Worm Breeder's Gazette 10(3): 74
These abstracts should not be cited in bibliographies. Material contained herein should be treated as personal communication and should be cited as such only with the consent of the author.
At the 1987 CSH worm meeting we reported that using Tc1 as a probe in Northern blot analysis, we observed a polyadenylated transcript in Bergerac but not in Bristol worms. (This was confirmed by Radice, et. al., (WBG 10.2)). These results have been extended and some conclusions can now be drawn: (1) The transcript (approximately 1,500 bases long) is found consistently only in strains that are active in Tc1 transposition.
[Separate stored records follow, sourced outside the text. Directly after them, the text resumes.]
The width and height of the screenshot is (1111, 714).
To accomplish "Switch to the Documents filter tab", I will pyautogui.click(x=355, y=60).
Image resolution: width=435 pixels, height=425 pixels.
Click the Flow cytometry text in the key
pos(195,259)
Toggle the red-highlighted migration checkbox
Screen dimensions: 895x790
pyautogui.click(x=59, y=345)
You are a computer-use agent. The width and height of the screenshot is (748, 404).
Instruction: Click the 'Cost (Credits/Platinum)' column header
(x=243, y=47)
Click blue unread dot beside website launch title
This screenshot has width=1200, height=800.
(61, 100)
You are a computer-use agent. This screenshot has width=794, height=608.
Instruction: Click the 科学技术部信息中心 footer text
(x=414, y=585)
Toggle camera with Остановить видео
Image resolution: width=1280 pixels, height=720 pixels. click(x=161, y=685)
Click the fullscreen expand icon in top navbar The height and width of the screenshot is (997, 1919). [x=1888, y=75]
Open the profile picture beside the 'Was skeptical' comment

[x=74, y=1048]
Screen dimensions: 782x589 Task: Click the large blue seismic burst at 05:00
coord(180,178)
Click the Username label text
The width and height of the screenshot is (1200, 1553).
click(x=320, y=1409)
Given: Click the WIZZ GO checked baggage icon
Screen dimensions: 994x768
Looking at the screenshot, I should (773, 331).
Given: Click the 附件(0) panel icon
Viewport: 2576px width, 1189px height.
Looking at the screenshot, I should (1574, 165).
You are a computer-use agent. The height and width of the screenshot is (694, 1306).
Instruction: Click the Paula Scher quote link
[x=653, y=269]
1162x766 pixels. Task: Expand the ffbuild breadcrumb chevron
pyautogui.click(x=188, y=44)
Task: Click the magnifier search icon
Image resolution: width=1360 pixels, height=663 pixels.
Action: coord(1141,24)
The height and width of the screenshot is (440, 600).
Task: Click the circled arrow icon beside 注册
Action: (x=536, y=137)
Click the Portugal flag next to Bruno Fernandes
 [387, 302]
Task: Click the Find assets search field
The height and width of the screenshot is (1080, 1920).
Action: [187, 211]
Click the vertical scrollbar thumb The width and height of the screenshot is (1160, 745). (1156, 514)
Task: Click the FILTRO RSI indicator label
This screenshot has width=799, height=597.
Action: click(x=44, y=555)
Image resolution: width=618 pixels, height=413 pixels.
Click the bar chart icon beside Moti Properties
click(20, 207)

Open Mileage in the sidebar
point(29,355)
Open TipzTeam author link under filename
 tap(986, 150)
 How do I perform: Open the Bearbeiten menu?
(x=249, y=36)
Controls have been done with overexposure of Northern blots of Bristol mRNA; blots were checked with an actin probe for quality and amount of RNA in the preps. We feel sure that we are not just observing the result of a copy number difference of Tc1; the Tc1 homologous transcript is absent in Bristol. The correlation between presence of the transcript and transpositional activity suggests that the secret of regulation of Tc1 activity is in Tc1 transcription regulation. To determine the structure of the transcript, we made a cDNA library of RW7000 and selected Tc1 homologous clones. Twenty were found and these are currently being analyzed. (2) The assumption that Tc1 transcription is essential for transposition is supported by the following: It was previously reported by Carol Trent and Jonathan Hodgkin that a direct descendent of the sma-1 mutant CB30(e30) (which is derived from Bristol N2) had become active in transposition (abstract book 1987 CSH meeting). The active derivative was renamed CB4000. We looked at RNA of CB4000 and it contains a transcript of the same size as Bergerac, which is absent in the N2 strain. This shows that the acquisition of transpositional activity is accompanied by the appearance of this transcript. (3) Somatic excision apparently is independent of Tc1 transcription, because the Bristol strain contains no Tc1 homologous transcripts in somatic cells and still it shows somatic excision of Tc1. If indeed Tc1 transcription is essential for germ-line transposition and excision of Tc1, then somatic excision of Tc1 must be a process that differs significantly from the germ-line events. (4) If the essence of the Bristol/Bergerac difference is in Tc1 transcription, then the next question is what causes the difference in TcA expression. This is the question that we are currently trying to answer.